JAKARTA - Letusan gunung berapi yang mengguncang negara kepulauan Pasifik, Tonga, pada bulan Januari lalu, begitu kuat sehingga menyemburkan abu sampai ke mesosfer, lapisan ketiga dan terdingin dari atmosfer Bumi.

Abu naik hingga ketinggian 58 kilometer di atas Bumi, gumpalan vulkanik itu kemungkinan yang tertinggi yang pernah diukur oleh satelit, menurut NASA. Ini lebih dahsyat dari letusan Gunung Krakatau, pada 1883, yang dilaporkan abu vulkaniknya mencapai ketinggian 27 Km.

NASA dapat mengukur kepulan asap karena dua satelit cuaca kebetulan berada di tempat yang tepat pada waktu yang tepat. Satelit-satelit itu mengambil gambar diam dan pengamatan inframerah yang menunjukkan letusan dari atas.

Hanya dalam waktu sekitar 30 menit setelah letusan, abu, uap, dan gas dari gunung berapi bawah laut naik dari permukaan laut hingga ke mesosfer. Ledakan kedua naik hampir setinggi, mencapai 50 kilometer (31 mil) - menempatkannya tepat di sekitar perbatasan antara mesosfer dan stratosfer, lapisan berikutnya di bawah.

Kombinasi eksplosif panas ekstrem dari gunung berapi dan kelembaban dari air laut membantu mendorong gumpalan vulkanik ke ketinggian awal.
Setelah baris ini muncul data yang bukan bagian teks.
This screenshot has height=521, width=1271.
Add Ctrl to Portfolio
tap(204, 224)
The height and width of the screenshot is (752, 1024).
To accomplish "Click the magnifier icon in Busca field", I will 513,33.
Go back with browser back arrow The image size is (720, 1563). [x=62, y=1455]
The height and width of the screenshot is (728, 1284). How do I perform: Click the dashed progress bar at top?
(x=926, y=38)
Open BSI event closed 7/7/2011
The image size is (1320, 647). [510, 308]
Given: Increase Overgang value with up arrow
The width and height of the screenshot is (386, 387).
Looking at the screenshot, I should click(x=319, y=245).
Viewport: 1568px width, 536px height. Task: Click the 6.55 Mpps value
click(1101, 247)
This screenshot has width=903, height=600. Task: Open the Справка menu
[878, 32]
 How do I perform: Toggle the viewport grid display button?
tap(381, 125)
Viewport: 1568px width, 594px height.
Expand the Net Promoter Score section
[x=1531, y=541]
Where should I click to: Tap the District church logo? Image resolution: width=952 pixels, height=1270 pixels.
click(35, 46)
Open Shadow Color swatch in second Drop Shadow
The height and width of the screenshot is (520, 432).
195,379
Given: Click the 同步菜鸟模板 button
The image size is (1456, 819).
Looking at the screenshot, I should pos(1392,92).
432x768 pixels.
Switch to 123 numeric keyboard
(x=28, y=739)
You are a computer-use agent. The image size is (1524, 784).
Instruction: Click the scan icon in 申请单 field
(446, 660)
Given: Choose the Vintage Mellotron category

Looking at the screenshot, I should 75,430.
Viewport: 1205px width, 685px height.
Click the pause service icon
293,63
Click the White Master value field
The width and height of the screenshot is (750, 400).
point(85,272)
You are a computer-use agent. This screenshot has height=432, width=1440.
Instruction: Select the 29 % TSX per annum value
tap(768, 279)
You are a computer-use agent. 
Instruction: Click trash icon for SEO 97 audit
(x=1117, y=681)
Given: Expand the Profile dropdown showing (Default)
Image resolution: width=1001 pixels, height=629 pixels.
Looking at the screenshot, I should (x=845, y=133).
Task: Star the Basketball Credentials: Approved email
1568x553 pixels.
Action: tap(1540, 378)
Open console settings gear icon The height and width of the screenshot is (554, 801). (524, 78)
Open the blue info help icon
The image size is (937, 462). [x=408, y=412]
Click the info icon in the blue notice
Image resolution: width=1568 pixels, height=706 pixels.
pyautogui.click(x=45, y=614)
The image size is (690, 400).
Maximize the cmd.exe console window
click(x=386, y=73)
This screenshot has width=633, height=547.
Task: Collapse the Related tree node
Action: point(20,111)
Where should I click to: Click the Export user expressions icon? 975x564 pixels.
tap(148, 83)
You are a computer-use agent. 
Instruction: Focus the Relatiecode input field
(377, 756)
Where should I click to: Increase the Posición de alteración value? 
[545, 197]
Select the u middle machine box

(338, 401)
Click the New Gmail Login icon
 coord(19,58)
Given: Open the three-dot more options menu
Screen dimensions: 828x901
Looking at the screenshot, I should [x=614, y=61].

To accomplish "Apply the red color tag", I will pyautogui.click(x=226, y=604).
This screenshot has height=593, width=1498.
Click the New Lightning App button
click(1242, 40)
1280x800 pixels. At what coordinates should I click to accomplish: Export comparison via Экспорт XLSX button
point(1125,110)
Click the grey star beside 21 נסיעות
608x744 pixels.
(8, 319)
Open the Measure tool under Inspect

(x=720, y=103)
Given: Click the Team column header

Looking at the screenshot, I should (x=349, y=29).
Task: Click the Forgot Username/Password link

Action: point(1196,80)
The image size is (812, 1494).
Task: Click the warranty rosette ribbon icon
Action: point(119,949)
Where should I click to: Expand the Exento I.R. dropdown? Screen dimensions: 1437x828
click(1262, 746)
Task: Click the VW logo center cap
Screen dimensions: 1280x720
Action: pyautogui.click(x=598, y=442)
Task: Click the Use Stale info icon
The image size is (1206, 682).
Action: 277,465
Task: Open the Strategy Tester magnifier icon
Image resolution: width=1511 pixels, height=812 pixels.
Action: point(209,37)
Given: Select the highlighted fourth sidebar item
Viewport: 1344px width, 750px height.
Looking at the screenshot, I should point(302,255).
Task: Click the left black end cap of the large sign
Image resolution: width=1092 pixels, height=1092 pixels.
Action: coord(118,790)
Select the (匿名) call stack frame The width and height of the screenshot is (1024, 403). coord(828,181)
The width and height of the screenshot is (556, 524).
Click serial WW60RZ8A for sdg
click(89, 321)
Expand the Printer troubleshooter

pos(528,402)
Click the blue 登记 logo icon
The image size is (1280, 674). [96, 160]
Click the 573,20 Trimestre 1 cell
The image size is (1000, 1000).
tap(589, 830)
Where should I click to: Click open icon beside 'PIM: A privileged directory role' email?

“Itu seperti bahan bakar hiper untuk mega-badai petir,” ungkap Kristopher Bedka, seorang ilmuwan atmosfer di NASA, mengatakan dalam sebuah pernyataan yang dikutip The Verge. "Gelombangnya 2,5 kali lebih tinggi daripada badai petir yang pernah kami amati, dan letusannya menghasilkan jumlah petir yang luar biasa."

Ketika gunung berapi memuntahkan emisi ke atmosfer, mereka sebenarnya dapat mendinginkan untuk sementara waktu baik secara lokal maupun global. Itu sebagian besar disebabkan oleh partikel belerang dioksida yang memantulkan sinar matahari yang ditemukan dalam abu vulkanik. Menurut NASA, karena ada begitu banyak uap air dan tidak banyak sulfur dioksida dalam gumpalan ini, mungkin tidak akan memiliki efek itu.

Gumpalan dari letusan bersejarah itu naik dan keluar selama 13 jam pada tanggal 15 Januari. Tetapi beberapa aerosol yang tersisa telah bertahan dan dapat bertahan di stratosfer (tepat di bawah mesosfer) selama setahun penuh.

Letusan tersebut juga memicu tsunami dahsyat yang melanda Tonga. Kepulauan itu terputus dari sebagian besar dunia selama berhari-hari setelah bencana itu memutus satu kabel bawah laut yang menghubungkannya ke internet.

Segera setelah itu, upaya penyelamatan membawa kasus COVID-19 ke negara itu dan memicu wabah di negara kepulauan itu, yang baru mencatat infeksi pertamanya pada Oktober 2021. Sekarang, pemulihan dari semua kerusakan yang ditimbulkan di Tonga oleh gunung berapi dan tsunami akan memakan biaya besar. Menurut perkiraan Bank Dunia, kehancuran itu sebesar 90 juta dolar AS atau kurang lebih setara dengan 18 persen dari PDB negara itu.